WHAT YOU HAVE TO DO: When you reach the line that contains "Task: Click the Back arrow toolbar icon", please begin copying, and carry on exactly to the last line of the material, leaving out every picture.

===============

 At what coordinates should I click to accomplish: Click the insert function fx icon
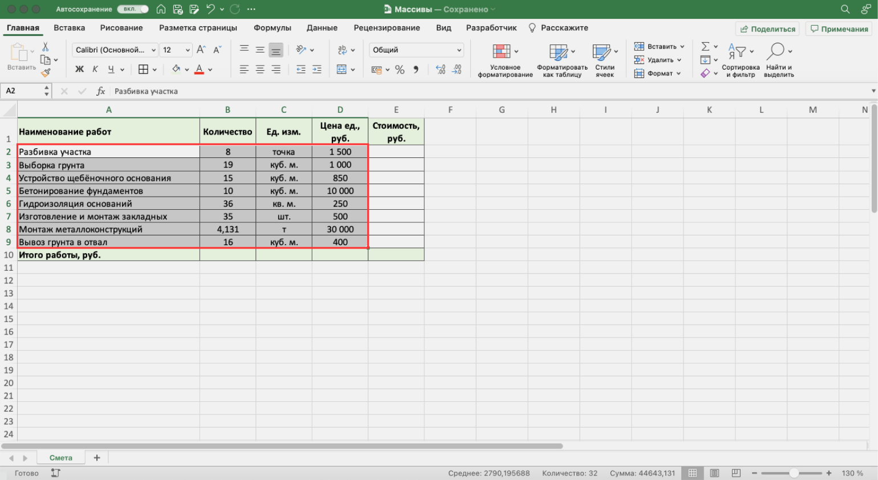click(100, 91)
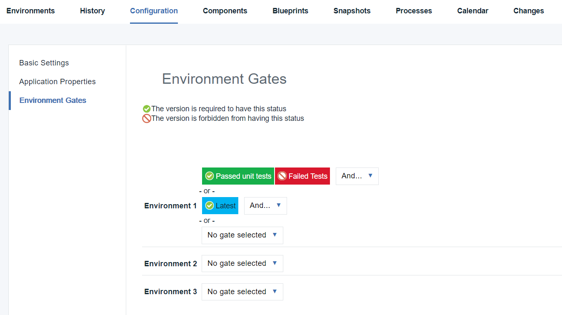Screen dimensions: 562x315
Task: Click the red forbidden icon on Failed Tests gate
Action: [283, 176]
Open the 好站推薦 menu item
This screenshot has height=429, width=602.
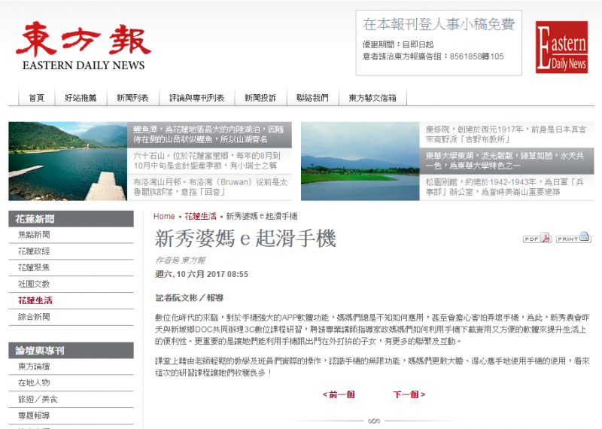pos(81,98)
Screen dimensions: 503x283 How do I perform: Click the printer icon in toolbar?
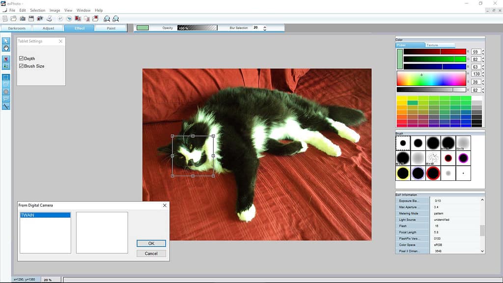click(x=49, y=19)
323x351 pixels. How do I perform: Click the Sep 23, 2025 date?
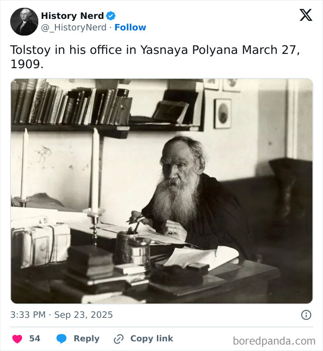pyautogui.click(x=84, y=315)
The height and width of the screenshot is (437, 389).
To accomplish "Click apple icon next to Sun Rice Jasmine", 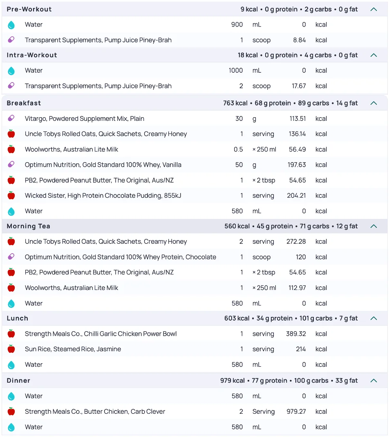I will click(x=11, y=349).
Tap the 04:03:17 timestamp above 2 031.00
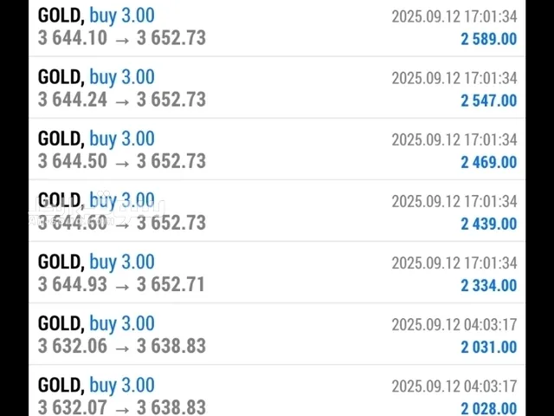Screen dimensions: 554x416 click(454, 324)
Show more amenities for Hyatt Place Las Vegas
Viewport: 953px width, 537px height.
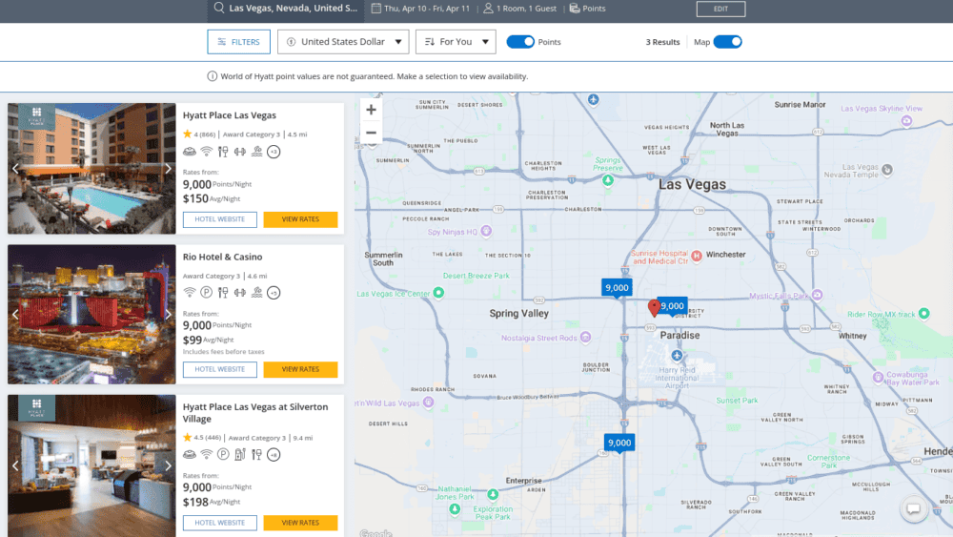274,152
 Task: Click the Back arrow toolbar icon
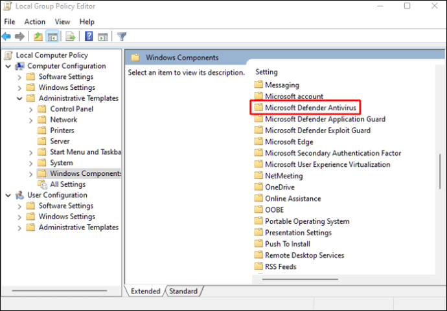coord(6,36)
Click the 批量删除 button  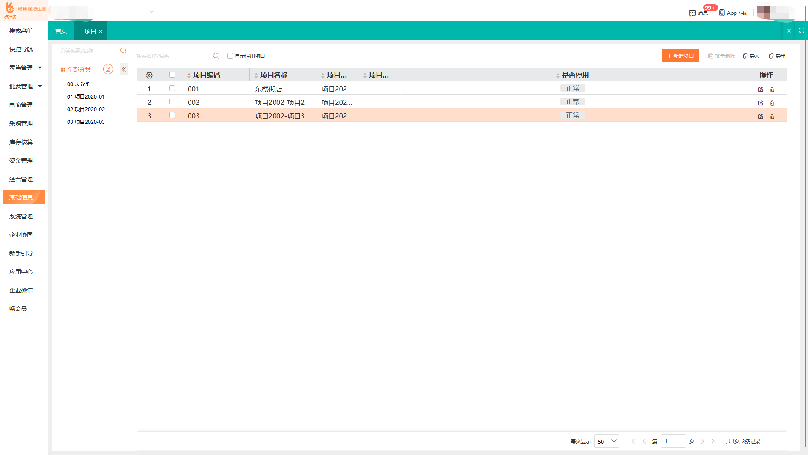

===============

EXPECTED OUTPUT:
 Task: Click the Back arrow toolbar icon
coord(6,36)
Click the 批量删除 button  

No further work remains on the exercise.